Inflation in the UK drops to its lowest point in a span of two years

Source: FactSet, ONS • Core Consumer Price Index excludes energy, food, alcohol and tobacco

Earlier this month, the Bank of England opted to maintain its benchmark interest rate at 5.25%, marking a pause after a series of 14 consecutive hikes concluded in September. This decision was made in an effort by policymakers to bring inflation back down to the Bank’s target of 2%.

The news of the rate stability was welcomed by Downing Street, especially in light of Prime Minister Rishi Sunak’s commitment in January to halve U.K. inflation. At that time, the annual Consumer Price Index (CPI) rate stood above 10%.

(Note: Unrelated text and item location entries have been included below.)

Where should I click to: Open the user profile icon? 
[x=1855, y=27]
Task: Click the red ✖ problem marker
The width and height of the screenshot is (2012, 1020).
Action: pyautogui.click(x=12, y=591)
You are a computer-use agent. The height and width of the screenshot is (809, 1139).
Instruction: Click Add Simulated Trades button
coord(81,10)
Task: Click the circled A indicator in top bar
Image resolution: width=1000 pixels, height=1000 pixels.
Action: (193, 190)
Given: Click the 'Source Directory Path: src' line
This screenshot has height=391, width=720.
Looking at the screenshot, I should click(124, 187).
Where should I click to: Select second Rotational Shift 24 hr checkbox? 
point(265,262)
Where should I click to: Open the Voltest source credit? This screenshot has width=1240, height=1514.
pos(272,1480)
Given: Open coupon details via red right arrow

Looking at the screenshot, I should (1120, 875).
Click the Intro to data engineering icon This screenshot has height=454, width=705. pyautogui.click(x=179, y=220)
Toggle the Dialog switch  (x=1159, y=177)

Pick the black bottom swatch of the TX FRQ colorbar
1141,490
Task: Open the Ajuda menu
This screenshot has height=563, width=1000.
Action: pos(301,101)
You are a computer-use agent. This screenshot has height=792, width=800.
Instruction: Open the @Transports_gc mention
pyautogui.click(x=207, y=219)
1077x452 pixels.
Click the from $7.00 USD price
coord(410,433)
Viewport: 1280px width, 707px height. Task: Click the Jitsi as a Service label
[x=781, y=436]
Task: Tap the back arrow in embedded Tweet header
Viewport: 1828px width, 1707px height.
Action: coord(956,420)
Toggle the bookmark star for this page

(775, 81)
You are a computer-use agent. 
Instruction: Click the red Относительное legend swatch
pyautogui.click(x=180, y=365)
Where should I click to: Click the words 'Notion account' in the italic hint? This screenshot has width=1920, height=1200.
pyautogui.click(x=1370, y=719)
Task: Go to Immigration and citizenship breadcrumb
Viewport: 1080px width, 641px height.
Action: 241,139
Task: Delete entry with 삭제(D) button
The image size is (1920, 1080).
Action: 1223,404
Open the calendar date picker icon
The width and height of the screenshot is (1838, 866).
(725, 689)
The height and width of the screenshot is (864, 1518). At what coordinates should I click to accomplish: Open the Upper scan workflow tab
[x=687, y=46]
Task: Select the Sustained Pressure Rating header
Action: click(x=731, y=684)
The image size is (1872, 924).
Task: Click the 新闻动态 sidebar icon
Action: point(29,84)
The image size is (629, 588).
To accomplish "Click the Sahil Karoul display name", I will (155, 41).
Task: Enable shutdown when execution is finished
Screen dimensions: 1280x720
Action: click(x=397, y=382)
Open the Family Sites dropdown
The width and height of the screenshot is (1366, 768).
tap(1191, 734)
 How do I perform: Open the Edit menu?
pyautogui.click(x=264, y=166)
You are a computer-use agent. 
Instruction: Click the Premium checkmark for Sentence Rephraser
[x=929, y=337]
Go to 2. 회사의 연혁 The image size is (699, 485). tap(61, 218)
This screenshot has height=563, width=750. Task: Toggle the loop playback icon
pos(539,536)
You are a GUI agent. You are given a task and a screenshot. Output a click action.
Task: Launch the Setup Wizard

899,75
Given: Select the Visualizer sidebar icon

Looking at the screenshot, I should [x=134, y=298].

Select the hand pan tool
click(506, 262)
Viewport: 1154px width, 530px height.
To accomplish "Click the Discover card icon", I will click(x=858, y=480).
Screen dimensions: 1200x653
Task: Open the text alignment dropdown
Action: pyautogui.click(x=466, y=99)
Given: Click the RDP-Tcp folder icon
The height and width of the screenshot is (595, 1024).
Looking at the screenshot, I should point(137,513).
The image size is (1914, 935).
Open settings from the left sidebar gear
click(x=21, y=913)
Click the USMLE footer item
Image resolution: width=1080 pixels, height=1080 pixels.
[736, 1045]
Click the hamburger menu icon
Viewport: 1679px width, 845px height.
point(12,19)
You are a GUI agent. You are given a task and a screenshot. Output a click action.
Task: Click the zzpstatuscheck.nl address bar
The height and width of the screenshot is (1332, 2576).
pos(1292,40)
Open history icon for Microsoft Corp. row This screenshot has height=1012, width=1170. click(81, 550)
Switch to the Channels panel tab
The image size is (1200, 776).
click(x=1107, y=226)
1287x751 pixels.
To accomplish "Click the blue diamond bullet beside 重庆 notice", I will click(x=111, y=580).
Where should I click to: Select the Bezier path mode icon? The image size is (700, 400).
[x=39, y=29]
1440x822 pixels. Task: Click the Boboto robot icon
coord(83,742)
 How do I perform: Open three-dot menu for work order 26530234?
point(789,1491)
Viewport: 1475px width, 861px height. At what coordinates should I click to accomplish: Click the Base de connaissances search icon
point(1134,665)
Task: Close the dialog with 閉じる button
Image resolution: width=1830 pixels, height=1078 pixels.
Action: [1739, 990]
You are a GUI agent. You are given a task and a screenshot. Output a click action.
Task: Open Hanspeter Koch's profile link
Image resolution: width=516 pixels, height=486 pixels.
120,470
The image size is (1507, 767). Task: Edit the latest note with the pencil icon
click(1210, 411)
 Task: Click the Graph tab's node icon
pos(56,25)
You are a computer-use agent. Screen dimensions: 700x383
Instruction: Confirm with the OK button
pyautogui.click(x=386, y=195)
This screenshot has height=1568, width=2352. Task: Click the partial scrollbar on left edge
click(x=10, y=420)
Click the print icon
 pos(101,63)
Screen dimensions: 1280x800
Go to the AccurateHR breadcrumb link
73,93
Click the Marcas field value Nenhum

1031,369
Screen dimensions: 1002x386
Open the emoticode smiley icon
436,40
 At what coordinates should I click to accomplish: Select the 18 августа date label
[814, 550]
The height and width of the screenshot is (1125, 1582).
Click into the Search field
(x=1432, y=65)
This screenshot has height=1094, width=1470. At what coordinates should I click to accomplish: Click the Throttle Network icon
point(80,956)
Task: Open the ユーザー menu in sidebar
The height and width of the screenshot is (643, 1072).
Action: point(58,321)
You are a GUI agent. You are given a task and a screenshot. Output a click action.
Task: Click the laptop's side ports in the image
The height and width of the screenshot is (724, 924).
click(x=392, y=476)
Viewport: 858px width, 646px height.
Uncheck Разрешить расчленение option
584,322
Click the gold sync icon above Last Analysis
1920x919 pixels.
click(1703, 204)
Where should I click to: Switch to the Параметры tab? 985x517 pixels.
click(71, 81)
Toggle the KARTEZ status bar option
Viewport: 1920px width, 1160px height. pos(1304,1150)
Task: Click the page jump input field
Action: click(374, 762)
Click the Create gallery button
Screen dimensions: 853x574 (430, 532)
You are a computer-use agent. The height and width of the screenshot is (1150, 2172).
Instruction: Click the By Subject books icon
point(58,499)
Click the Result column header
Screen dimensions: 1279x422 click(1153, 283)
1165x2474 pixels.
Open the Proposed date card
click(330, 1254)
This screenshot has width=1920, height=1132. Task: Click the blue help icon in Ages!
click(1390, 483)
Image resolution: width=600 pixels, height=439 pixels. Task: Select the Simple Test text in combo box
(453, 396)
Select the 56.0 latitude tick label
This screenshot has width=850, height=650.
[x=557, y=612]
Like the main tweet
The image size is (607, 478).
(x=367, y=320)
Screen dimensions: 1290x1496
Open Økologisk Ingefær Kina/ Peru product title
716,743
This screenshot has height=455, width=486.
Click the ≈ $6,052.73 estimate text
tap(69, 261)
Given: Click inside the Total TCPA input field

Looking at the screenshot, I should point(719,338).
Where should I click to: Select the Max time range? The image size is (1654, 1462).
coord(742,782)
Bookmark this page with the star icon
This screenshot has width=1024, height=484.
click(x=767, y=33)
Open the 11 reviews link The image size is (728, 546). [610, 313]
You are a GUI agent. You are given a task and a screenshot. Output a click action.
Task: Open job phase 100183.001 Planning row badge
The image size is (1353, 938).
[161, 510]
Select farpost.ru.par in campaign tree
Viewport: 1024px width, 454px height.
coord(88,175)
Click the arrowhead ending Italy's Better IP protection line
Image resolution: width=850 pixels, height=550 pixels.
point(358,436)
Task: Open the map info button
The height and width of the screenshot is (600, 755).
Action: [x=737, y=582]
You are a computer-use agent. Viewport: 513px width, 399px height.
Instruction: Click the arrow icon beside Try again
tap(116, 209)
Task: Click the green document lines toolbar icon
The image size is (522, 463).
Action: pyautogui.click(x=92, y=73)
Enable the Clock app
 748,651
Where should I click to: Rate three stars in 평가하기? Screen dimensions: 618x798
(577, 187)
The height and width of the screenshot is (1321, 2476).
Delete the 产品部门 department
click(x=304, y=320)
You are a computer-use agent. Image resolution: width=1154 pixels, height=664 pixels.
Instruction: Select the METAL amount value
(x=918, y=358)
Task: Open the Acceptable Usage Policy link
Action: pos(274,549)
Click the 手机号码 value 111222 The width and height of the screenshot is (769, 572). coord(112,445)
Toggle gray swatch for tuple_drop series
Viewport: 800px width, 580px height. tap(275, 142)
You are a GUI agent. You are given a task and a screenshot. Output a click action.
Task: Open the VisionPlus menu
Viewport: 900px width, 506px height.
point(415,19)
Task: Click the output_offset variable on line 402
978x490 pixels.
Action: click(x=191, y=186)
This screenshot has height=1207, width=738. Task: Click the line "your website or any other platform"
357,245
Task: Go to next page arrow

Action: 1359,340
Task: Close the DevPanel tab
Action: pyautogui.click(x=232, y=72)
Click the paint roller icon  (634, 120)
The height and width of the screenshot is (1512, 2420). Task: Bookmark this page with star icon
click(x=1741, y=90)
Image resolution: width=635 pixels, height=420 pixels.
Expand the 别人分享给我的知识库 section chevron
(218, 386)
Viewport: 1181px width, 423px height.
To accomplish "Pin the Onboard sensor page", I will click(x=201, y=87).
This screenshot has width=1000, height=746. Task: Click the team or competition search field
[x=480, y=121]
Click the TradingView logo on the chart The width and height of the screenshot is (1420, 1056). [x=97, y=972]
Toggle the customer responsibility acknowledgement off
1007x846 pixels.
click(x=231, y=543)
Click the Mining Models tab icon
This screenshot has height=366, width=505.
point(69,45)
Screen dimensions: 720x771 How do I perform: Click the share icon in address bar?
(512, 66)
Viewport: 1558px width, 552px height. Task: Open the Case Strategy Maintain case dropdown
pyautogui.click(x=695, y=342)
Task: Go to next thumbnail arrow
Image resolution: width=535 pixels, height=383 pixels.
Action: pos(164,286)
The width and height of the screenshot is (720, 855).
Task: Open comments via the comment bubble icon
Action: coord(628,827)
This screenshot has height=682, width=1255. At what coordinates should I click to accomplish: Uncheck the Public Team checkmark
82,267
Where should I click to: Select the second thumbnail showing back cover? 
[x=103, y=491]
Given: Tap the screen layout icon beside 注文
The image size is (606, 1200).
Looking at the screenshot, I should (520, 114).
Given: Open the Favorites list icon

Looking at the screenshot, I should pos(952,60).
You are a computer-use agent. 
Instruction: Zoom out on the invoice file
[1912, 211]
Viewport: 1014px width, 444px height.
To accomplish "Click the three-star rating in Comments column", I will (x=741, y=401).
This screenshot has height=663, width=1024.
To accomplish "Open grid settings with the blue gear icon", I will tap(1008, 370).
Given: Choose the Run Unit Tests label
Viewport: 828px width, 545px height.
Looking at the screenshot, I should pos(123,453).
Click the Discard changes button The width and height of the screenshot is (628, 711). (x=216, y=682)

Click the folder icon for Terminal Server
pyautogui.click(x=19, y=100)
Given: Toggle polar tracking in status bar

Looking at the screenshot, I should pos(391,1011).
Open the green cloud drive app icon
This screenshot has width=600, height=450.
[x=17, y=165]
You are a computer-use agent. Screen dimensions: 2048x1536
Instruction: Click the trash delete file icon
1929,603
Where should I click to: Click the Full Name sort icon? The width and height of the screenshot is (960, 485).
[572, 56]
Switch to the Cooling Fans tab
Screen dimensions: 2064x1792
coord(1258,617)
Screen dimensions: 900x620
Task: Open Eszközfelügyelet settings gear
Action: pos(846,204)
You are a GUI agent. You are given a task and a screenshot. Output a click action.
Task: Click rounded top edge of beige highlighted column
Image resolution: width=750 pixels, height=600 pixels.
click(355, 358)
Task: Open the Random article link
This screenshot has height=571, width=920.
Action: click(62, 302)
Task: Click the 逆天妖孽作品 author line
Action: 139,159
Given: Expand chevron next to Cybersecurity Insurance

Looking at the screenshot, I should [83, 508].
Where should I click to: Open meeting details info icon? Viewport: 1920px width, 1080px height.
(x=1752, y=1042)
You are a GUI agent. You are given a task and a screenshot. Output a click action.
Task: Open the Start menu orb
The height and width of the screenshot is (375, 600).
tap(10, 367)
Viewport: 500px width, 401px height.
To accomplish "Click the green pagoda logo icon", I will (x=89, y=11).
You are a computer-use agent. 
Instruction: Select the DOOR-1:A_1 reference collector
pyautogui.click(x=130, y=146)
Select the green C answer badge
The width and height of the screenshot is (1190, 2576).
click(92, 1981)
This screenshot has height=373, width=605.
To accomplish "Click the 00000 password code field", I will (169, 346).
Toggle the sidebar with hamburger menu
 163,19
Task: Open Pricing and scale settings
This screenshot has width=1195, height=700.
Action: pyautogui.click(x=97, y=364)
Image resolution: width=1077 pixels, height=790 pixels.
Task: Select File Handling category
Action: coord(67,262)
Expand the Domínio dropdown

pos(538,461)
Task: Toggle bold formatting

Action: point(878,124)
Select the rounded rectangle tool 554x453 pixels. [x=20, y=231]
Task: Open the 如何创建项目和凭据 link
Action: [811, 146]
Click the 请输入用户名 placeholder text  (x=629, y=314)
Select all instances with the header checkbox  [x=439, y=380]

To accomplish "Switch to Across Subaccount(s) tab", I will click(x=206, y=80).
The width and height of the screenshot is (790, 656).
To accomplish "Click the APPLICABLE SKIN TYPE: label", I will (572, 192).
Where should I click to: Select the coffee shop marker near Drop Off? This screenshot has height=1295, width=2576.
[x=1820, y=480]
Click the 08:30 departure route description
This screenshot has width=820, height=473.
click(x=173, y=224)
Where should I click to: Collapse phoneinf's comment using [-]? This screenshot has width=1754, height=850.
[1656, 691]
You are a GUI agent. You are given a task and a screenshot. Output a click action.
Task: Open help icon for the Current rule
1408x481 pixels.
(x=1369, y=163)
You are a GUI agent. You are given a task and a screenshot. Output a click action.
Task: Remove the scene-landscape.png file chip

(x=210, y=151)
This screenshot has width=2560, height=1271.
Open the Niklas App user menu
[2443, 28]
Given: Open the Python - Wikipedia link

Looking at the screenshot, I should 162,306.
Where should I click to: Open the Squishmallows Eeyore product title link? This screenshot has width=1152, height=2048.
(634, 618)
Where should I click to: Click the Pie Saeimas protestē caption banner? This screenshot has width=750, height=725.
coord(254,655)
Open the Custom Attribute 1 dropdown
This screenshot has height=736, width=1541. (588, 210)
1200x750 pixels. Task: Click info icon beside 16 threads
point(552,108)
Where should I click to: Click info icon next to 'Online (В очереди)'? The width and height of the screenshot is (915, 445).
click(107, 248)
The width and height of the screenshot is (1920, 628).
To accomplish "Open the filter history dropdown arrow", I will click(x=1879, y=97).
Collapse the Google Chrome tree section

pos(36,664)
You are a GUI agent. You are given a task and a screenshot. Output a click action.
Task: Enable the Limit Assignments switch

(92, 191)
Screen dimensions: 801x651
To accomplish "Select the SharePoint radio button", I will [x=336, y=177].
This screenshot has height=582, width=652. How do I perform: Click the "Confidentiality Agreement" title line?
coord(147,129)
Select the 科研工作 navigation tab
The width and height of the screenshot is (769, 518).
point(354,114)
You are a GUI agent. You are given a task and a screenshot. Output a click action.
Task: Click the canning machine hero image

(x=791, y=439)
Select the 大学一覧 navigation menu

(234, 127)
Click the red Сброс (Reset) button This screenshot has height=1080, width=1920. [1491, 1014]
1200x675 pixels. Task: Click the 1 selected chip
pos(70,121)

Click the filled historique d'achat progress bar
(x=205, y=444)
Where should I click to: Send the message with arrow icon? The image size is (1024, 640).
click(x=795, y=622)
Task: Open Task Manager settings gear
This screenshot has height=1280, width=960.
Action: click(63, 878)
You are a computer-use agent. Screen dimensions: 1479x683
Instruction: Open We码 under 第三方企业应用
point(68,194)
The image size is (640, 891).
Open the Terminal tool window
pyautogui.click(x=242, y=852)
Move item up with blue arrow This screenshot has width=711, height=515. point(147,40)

Suren Thiru, the Economics Director at ICAEW, interpreted the significant drop as a signal that the U.K. has “turned the corner” in its fight against inflation, particularly given the decline in core CPI. However, he noted that the reduction in inflation by half since the beginning of the year was not primarily attributed to government actions.

“While the Prime Minister has successfully met his target to cut inflation by half this year, this achievement is attributed more to the downward pressure on prices resulting from falling energy costs and rising interest rates than any direct government intervention,” he stated.

“Although subsequent declines in inflation are expected to be more gradual, the dampening effect on demand from a weakening job market and elevated interest rates might lead to a quicker return of inflation to the Bank of England’s 2% target than their current projections anticipate.”

The Wednesday print edition is poised to reinforce market expectations that the central bank will maintain interest rates during its December meeting.

However, Lindsay James, investment strategist at Quilter Investors, cautioned that the Monetary Policy Committee would prefer to observe “more evidence of a slowdown in inflation across the economy, rather than it primarily stemming from fluctuations in international energy markets.”

“With Core CPI (excluding energy, food, alcohol, and tobacco) experiencing a more gradual decline, currently at 5.7% and down from 6.1% in September, it is evident that further progress towards the 2% target is likely to be relatively slow,” she added.